(Data to examine Opens)

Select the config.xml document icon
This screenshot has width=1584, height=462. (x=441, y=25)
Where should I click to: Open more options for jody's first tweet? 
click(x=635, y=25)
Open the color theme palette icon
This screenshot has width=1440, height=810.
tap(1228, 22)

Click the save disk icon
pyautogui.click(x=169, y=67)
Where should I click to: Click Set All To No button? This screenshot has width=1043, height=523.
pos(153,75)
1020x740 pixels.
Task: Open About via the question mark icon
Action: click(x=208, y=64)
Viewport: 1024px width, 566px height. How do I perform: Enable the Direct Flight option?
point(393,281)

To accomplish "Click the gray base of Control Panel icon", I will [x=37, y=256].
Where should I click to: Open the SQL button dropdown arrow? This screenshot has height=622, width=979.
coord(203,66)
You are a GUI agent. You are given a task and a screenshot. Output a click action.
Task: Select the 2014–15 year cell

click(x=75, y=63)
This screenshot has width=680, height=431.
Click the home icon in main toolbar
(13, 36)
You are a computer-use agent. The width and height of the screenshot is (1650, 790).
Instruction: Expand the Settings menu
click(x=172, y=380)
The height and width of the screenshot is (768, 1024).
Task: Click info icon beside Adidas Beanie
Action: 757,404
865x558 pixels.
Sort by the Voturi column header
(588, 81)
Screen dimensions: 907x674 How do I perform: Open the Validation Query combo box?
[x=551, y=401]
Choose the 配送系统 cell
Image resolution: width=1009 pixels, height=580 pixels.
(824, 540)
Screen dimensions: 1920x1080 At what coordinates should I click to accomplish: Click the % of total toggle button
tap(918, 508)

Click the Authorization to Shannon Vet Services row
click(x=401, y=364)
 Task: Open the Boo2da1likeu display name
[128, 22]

(Data to examine Closes)

▶ Activity:
Among the lines above, which contain the word "agent"? Copy every one.

▶ Solution below:
You are a GUI agent. You are given a task and a screenshot. Output a click action.
You are a computer-use agent. The width and height of the screenshot is (1650, 790).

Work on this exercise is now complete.